Within the records below is a range that opens at the line with "Task: Click Prepare Proposal breadcrumb" and closes at the line with "Task: Open Barra operazioni via its chevron". Return that range word for word, both ends included, and only that range.

PROVIDED RECORDS
○ ○ ○ ○

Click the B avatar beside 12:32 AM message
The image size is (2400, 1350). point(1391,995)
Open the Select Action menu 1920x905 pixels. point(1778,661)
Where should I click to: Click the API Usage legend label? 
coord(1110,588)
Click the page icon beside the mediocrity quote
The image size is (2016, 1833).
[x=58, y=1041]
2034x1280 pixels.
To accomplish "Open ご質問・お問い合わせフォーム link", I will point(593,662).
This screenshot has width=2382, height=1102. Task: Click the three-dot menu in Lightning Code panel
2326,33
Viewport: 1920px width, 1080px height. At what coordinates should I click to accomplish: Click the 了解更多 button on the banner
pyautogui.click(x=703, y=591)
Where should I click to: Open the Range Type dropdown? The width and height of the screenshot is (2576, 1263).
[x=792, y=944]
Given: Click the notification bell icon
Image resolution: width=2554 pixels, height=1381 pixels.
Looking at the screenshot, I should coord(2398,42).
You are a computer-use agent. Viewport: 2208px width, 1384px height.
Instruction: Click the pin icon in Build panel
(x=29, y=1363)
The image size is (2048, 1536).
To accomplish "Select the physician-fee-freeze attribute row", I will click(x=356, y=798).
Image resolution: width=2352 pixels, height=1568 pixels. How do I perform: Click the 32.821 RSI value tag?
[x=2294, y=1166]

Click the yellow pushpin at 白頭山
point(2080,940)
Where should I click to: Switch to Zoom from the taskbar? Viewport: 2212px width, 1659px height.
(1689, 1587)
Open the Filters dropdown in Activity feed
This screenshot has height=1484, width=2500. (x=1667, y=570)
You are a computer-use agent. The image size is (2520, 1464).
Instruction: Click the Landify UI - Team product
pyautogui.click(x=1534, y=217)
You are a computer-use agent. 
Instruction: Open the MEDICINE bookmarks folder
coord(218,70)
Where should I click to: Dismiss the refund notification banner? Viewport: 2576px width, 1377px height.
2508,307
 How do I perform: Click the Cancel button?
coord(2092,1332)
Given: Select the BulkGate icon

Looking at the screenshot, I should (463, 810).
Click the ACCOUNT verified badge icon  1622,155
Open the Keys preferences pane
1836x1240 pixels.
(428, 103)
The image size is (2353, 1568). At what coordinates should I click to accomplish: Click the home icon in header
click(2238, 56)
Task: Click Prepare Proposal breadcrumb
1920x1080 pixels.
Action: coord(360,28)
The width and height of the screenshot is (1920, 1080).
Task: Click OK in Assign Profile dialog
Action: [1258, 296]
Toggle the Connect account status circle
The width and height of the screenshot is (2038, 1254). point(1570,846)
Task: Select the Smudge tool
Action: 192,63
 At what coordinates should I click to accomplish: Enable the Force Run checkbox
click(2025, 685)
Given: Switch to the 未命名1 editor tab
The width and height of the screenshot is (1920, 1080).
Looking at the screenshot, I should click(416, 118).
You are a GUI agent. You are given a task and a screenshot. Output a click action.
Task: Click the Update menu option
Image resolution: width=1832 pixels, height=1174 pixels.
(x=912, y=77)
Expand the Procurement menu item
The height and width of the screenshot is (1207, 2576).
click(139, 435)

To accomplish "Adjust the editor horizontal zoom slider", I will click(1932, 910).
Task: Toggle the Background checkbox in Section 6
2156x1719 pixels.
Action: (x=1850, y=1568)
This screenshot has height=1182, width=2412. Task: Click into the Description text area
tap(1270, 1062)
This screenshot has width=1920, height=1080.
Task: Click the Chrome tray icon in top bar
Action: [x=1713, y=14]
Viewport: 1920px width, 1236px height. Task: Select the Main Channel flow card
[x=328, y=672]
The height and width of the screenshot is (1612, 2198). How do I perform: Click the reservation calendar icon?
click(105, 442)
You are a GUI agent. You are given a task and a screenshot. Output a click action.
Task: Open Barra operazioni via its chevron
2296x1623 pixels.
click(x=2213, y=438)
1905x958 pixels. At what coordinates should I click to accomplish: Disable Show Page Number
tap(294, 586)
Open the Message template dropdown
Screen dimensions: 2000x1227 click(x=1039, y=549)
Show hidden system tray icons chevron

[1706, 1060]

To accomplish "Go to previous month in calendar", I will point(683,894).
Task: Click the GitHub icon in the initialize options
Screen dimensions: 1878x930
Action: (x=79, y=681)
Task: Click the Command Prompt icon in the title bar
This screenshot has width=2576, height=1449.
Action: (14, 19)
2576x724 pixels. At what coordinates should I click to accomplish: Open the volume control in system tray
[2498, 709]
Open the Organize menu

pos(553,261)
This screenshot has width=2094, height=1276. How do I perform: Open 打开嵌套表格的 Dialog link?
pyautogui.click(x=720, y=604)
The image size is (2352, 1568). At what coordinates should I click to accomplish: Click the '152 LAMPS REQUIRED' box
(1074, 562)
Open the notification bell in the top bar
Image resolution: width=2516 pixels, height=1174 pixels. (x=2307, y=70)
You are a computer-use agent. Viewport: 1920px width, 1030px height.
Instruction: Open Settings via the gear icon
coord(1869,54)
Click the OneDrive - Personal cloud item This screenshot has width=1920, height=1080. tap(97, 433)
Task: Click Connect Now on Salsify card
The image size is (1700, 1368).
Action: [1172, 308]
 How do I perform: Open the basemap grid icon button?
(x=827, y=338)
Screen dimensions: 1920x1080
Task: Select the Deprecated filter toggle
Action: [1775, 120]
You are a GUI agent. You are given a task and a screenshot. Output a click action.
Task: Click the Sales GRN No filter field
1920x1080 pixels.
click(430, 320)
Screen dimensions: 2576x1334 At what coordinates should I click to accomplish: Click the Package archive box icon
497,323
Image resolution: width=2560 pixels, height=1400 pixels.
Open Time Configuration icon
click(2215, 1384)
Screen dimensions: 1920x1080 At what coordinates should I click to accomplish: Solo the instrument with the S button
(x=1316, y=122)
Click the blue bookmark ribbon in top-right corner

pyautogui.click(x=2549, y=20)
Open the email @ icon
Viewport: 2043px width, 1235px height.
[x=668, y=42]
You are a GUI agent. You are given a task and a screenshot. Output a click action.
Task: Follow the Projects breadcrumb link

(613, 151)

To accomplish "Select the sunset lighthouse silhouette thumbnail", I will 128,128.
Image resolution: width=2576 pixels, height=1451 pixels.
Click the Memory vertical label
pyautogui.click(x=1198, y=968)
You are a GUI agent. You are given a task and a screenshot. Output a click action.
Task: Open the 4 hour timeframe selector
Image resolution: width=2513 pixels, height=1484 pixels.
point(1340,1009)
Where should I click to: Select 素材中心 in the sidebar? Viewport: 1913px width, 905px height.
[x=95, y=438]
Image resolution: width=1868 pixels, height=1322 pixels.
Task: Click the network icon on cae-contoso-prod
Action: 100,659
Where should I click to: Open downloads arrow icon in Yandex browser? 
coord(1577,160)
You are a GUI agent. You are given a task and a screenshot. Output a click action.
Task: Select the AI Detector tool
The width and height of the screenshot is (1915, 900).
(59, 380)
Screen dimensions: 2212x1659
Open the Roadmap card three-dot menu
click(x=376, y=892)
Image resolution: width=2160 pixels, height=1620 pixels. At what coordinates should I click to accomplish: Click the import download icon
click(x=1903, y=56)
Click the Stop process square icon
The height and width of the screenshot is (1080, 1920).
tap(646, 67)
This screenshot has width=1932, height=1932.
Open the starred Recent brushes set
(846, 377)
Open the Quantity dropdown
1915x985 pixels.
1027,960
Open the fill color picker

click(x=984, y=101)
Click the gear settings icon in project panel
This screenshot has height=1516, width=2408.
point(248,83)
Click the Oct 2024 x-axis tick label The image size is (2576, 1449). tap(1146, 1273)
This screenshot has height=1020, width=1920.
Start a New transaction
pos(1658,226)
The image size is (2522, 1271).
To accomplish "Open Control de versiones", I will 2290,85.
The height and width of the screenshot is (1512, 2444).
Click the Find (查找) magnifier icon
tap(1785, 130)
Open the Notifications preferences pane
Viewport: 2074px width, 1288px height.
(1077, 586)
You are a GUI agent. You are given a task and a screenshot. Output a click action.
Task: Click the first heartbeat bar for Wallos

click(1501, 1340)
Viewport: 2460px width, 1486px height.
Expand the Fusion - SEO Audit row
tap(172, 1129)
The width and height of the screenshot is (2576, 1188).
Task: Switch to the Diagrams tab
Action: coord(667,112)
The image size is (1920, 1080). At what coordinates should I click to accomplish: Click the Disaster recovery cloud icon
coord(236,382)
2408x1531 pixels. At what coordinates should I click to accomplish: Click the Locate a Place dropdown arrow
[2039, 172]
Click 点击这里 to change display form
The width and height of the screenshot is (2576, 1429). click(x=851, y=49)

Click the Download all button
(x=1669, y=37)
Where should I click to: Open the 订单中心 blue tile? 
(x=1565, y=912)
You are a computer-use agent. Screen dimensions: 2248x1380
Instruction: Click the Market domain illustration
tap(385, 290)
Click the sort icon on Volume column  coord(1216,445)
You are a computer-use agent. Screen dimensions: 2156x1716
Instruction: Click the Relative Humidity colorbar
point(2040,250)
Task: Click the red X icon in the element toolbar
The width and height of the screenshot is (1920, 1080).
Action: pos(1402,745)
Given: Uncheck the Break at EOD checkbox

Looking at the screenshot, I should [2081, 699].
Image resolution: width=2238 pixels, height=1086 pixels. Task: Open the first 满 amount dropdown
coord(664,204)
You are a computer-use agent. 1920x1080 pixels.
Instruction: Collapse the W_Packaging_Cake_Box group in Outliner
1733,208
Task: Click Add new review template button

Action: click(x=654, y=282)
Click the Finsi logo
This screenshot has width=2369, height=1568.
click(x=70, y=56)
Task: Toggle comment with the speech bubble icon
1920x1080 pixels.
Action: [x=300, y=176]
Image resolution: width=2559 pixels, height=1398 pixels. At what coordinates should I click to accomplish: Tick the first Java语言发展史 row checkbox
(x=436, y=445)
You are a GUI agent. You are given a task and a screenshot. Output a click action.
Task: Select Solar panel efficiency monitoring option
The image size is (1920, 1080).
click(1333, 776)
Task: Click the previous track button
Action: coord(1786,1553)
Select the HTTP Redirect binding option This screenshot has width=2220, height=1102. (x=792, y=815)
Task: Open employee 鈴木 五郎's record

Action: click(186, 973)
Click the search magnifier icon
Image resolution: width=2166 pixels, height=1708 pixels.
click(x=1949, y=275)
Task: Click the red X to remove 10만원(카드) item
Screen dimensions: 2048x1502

○ ○ ○ ○

TASK OUTPUT
Task: Click Prepare Proposal breadcrumb
1920x1080 pixels.
Action: coord(360,28)
The width and height of the screenshot is (1920, 1080).
Task: Click OK in Assign Profile dialog
Action: [1258, 296]
Toggle the Connect account status circle
The width and height of the screenshot is (2038, 1254). point(1570,846)
Task: Select the Smudge tool
Action: 192,63
 At what coordinates should I click to accomplish: Enable the Force Run checkbox
click(2025, 685)
Given: Switch to the 未命名1 editor tab
The width and height of the screenshot is (1920, 1080).
Looking at the screenshot, I should click(416, 118).
You are a GUI agent. You are given a task and a screenshot. Output a click action.
Task: Click the Update menu option
Image resolution: width=1832 pixels, height=1174 pixels.
(x=912, y=77)
Expand the Procurement menu item
The height and width of the screenshot is (1207, 2576).
click(139, 435)

To accomplish "Adjust the editor horizontal zoom slider", I will click(1932, 910).
Task: Toggle the Background checkbox in Section 6
2156x1719 pixels.
Action: (x=1850, y=1568)
This screenshot has height=1182, width=2412. Task: Click into the Description text area
tap(1270, 1062)
This screenshot has width=1920, height=1080.
Task: Click the Chrome tray icon in top bar
Action: [x=1713, y=14]
Viewport: 1920px width, 1236px height. Task: Select the Main Channel flow card
[x=328, y=672]
The height and width of the screenshot is (1612, 2198). How do I perform: Click the reservation calendar icon?
click(105, 442)
You are a GUI agent. You are given a task and a screenshot. Output a click action.
Task: Open Barra operazioni via its chevron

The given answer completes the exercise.